WHAT YOU NEED TO DO:
From the entries below, return every line that includes the word "Other".

DATA TO PROCESS:
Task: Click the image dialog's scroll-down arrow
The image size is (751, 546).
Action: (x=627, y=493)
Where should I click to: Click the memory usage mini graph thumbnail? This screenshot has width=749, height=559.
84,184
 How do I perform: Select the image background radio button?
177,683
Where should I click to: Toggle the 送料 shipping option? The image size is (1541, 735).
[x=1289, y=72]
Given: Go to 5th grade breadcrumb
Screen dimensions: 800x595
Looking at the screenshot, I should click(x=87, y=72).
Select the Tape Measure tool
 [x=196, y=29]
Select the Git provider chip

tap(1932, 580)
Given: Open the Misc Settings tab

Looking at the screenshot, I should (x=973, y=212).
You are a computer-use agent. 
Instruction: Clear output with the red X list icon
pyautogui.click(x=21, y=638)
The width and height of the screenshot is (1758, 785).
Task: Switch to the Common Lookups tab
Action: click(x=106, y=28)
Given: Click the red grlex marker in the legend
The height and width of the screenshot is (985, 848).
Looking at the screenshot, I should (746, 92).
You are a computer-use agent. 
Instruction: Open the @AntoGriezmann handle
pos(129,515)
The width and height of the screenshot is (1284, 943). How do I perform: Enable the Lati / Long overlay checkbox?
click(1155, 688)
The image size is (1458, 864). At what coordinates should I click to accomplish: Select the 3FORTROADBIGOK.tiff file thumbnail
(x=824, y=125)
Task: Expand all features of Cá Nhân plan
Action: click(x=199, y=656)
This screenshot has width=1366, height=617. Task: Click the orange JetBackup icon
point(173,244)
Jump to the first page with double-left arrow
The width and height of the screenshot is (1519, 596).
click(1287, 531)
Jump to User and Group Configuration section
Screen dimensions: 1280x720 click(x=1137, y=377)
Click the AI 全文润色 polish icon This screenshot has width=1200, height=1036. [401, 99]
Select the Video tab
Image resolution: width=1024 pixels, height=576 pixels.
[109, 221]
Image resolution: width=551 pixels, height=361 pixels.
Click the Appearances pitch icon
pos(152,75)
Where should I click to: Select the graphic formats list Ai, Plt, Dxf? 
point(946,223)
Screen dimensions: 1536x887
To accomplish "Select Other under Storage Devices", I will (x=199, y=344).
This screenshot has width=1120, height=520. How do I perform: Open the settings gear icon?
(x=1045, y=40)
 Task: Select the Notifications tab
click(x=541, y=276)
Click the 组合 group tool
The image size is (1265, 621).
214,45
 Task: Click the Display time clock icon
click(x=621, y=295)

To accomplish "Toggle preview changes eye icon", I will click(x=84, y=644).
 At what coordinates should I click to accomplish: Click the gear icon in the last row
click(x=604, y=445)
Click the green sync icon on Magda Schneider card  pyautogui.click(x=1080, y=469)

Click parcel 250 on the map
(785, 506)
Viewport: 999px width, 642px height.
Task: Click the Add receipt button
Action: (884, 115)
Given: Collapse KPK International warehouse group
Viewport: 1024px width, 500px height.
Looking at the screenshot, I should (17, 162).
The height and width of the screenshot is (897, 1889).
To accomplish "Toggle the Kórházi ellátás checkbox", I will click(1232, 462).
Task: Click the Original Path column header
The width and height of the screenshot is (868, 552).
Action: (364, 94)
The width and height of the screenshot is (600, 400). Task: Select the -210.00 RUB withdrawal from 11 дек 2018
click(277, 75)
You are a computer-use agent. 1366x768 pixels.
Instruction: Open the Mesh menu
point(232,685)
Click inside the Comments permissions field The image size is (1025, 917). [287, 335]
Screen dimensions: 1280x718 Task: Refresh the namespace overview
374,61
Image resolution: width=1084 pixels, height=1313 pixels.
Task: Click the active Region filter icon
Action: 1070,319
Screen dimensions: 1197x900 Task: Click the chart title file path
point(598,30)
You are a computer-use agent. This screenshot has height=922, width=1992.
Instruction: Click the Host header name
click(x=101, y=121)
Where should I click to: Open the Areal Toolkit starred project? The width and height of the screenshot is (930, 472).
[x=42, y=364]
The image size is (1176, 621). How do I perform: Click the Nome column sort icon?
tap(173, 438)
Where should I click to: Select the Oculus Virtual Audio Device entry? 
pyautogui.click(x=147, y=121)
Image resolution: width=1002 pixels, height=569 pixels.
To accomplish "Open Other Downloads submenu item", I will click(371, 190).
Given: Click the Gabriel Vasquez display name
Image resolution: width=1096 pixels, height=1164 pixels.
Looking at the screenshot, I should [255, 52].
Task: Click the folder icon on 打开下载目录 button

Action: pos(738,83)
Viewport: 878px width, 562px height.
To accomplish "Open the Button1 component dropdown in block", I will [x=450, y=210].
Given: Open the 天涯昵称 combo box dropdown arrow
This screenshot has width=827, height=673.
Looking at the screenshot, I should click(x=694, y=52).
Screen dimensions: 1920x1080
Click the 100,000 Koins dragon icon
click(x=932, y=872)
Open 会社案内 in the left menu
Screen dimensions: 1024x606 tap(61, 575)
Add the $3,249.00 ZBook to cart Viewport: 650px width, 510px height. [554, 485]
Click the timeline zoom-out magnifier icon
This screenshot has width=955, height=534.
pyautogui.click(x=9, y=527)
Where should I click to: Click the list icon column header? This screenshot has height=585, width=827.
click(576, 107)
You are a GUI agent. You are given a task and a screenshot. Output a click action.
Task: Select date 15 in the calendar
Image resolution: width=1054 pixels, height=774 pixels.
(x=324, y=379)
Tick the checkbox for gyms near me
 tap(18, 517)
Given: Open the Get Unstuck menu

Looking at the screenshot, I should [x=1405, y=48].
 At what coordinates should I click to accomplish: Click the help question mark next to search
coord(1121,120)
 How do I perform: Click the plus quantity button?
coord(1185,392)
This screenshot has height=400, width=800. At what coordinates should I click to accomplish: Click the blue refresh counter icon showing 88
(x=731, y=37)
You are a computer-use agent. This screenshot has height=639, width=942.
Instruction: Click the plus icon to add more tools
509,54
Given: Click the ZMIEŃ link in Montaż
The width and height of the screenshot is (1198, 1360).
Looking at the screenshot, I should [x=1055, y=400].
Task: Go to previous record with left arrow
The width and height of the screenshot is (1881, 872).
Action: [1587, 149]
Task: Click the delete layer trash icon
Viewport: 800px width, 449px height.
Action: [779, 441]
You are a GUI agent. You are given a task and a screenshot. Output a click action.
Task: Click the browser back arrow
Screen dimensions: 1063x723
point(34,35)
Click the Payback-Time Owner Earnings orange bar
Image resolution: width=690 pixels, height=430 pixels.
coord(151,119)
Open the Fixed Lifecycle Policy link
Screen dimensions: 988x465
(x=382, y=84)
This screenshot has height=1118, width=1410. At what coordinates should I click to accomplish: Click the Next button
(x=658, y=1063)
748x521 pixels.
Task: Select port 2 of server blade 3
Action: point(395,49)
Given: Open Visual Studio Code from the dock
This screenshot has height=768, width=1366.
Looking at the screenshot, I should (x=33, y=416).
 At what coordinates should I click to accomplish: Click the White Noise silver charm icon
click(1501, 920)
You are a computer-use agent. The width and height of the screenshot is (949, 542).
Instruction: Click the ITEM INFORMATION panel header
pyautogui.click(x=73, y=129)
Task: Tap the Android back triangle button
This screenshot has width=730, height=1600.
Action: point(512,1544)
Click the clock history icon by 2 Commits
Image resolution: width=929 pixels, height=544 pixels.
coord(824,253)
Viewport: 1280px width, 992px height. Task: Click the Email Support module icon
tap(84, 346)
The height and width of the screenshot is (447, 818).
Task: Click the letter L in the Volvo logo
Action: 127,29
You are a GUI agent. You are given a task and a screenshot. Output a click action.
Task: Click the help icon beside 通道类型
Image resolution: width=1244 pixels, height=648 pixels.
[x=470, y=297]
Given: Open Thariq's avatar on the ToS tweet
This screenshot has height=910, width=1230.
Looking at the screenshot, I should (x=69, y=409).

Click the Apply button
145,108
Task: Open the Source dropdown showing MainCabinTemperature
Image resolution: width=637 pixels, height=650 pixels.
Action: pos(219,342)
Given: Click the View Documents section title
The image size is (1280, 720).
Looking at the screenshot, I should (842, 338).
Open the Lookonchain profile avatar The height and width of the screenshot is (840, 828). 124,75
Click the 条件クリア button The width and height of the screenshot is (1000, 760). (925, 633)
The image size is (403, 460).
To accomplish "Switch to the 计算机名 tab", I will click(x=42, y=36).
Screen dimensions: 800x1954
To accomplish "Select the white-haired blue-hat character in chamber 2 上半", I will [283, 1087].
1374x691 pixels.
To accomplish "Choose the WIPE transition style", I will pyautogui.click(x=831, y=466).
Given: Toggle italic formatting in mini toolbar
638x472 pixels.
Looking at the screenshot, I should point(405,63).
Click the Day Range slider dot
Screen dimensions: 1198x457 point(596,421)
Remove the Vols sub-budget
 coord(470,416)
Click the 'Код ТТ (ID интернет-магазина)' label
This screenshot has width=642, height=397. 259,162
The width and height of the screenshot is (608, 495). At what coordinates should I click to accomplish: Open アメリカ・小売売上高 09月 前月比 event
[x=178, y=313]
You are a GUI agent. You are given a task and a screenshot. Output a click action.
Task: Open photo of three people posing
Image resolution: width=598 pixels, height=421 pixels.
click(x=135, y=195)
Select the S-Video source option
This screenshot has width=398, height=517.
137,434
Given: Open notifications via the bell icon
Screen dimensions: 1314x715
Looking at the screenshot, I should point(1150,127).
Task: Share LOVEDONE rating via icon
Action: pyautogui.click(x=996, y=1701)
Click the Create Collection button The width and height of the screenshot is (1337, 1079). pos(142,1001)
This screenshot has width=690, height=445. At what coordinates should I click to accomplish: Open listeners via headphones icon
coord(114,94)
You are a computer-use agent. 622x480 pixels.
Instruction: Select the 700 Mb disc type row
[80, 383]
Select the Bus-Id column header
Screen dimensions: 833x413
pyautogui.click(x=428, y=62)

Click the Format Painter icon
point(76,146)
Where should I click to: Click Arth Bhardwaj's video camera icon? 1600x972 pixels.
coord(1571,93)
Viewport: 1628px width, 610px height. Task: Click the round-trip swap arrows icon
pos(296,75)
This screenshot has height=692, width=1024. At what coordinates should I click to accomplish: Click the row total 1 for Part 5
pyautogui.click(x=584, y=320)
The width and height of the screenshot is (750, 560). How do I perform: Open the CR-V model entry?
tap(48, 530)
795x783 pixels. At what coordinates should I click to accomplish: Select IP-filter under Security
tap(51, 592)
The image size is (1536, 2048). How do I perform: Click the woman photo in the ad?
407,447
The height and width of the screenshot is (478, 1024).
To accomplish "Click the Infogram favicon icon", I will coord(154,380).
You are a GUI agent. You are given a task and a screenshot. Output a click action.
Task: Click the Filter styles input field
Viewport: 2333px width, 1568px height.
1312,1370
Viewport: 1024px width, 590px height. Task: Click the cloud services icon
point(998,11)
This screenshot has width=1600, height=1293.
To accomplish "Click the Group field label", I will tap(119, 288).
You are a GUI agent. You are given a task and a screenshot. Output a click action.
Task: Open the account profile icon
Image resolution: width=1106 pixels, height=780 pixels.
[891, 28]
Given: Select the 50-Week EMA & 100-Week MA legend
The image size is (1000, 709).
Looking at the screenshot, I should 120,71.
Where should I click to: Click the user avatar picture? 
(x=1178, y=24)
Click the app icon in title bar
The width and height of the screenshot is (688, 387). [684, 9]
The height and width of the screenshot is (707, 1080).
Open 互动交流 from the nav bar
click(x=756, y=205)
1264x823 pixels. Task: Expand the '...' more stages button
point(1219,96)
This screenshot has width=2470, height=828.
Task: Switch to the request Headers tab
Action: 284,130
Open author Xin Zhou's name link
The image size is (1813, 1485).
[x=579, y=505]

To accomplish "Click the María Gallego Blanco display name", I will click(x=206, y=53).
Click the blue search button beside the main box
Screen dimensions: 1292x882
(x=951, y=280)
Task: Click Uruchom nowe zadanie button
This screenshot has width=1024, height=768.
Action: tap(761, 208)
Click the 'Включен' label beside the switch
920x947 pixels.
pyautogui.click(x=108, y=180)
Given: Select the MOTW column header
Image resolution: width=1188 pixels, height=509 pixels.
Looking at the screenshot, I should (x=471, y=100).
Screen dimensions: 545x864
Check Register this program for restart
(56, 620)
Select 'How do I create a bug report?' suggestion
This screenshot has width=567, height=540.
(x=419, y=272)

OUTPUT FOR THIS EXERCISE:
To accomplish "Select Other under Storage Devices", I will (x=199, y=344).
To accomplish "Open Other Downloads submenu item", I will click(371, 190).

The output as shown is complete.